Stored records
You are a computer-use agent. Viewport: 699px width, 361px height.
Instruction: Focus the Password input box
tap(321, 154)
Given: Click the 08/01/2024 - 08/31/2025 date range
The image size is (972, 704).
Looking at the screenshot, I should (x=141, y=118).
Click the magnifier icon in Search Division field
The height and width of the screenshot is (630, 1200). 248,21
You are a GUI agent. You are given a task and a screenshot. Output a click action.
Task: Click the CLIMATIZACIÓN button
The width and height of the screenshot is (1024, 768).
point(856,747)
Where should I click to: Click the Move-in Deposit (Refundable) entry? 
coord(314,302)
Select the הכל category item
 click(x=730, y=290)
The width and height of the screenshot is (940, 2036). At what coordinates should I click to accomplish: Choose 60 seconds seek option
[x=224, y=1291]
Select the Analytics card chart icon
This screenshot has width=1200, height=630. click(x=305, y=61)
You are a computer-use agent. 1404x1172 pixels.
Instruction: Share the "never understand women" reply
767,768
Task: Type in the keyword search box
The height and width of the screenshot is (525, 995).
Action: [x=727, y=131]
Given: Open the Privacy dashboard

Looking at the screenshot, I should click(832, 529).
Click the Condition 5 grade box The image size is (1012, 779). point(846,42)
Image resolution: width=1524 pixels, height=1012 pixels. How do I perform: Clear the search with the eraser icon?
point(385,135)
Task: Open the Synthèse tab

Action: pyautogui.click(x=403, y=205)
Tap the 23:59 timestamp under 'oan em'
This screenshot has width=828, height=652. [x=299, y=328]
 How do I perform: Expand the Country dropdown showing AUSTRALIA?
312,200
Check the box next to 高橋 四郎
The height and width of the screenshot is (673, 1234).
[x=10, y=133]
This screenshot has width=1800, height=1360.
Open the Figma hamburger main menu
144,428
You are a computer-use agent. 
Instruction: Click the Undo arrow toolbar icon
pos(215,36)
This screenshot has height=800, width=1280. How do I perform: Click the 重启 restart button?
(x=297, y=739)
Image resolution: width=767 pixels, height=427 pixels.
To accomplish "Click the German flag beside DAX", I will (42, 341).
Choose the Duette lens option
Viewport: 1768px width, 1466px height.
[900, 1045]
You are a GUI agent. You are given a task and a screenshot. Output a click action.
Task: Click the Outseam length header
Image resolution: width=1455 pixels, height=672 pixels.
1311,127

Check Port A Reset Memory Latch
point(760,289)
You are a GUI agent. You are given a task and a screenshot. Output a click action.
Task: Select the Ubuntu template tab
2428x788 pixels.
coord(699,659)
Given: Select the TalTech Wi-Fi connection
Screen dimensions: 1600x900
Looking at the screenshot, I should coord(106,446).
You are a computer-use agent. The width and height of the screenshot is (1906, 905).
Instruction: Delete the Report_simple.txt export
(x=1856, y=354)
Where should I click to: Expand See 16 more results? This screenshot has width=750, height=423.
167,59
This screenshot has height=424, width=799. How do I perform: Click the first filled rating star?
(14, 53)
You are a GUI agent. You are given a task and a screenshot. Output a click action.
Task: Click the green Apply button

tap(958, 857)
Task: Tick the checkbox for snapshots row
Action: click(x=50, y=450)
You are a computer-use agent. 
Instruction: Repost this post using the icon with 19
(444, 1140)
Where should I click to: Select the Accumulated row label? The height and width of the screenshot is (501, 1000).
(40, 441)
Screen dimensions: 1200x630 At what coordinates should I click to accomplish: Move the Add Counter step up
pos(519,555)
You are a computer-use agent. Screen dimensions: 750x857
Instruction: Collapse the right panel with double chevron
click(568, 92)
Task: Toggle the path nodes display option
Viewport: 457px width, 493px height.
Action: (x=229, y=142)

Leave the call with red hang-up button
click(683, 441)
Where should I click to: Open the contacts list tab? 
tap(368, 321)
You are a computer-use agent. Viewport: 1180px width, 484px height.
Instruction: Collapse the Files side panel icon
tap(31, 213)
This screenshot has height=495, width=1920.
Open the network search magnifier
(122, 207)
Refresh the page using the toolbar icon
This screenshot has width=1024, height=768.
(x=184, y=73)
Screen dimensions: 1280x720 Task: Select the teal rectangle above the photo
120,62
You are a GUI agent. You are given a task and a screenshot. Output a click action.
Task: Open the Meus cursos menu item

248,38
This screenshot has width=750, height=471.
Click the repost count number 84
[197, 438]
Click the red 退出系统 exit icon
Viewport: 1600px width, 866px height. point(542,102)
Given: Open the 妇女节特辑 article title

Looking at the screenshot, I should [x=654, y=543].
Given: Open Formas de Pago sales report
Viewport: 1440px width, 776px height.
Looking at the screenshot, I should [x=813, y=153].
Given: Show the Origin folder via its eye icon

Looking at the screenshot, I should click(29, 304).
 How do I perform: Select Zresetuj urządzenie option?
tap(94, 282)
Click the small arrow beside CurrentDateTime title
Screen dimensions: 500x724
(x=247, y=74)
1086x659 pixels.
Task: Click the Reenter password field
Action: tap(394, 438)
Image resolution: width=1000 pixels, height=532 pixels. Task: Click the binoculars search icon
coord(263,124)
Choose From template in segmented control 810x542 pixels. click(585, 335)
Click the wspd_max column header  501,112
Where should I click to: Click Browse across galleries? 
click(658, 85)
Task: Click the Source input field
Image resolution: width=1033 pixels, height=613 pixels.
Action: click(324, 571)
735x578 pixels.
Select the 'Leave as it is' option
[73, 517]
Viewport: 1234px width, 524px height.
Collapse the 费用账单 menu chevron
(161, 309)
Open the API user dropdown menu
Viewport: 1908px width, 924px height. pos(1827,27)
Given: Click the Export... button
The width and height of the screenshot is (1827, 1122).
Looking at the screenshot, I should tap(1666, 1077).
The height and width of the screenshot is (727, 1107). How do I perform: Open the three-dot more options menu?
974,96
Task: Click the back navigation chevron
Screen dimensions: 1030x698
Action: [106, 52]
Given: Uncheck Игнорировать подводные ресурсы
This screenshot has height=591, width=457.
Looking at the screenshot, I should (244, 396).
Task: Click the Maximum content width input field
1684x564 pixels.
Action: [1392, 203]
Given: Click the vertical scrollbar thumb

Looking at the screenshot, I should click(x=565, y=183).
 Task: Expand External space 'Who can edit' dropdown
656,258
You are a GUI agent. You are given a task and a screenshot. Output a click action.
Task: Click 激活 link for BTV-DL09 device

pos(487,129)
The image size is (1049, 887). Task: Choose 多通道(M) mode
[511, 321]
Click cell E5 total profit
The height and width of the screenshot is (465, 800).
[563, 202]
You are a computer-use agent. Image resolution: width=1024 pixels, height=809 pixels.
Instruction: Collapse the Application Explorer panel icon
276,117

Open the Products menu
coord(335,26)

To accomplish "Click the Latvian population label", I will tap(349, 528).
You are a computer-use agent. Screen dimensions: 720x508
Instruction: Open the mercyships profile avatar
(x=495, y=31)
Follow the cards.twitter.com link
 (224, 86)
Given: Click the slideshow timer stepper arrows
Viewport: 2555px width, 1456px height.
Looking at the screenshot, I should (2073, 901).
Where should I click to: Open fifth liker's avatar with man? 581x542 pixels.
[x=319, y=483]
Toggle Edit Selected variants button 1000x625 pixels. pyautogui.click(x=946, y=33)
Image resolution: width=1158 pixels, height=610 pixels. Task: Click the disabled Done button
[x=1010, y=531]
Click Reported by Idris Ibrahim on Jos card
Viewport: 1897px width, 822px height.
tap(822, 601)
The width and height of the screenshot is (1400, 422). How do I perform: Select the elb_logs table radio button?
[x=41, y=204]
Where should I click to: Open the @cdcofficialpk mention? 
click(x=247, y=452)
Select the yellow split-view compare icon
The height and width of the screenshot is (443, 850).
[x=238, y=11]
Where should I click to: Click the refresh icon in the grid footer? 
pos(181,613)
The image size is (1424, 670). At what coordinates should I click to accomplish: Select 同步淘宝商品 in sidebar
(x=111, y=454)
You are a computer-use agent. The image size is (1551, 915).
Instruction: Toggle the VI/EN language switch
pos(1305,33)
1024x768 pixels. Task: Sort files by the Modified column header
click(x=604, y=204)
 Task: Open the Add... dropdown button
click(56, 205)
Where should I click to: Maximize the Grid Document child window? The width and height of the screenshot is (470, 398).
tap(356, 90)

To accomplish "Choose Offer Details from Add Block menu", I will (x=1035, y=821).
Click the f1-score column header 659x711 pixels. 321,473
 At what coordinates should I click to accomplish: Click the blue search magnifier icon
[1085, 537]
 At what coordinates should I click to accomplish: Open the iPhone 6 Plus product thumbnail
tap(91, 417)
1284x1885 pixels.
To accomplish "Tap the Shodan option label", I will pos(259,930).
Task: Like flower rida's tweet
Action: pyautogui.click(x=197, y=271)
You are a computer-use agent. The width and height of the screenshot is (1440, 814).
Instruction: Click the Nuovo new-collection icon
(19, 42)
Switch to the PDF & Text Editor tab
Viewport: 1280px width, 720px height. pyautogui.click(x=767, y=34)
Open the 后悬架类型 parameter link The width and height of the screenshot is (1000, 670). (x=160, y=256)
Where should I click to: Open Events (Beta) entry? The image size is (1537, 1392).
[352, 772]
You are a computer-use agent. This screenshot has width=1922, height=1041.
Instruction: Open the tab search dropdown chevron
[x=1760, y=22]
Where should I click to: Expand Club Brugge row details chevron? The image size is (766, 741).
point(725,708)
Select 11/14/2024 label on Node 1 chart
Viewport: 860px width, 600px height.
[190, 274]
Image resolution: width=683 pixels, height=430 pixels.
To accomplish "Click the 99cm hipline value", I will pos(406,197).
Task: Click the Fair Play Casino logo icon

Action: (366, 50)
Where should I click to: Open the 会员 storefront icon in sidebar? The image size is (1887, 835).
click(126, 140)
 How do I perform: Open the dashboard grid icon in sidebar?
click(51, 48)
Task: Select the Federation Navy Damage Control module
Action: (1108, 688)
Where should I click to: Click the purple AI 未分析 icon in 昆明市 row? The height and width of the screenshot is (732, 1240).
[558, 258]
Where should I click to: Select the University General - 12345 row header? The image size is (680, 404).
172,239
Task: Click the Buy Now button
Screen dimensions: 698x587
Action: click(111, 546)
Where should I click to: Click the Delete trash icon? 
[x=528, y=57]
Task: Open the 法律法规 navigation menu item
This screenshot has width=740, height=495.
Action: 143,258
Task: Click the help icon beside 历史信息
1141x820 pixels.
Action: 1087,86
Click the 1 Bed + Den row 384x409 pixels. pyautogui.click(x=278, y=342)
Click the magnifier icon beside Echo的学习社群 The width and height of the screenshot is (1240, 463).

> **TASK DESCRIPTION**
Filter the entries by the string "navigation" and copy each matching line.

> **WRITTEN RESPONSE**
Task: Click the back navigation chevron
Task: Open the 法律法规 navigation menu item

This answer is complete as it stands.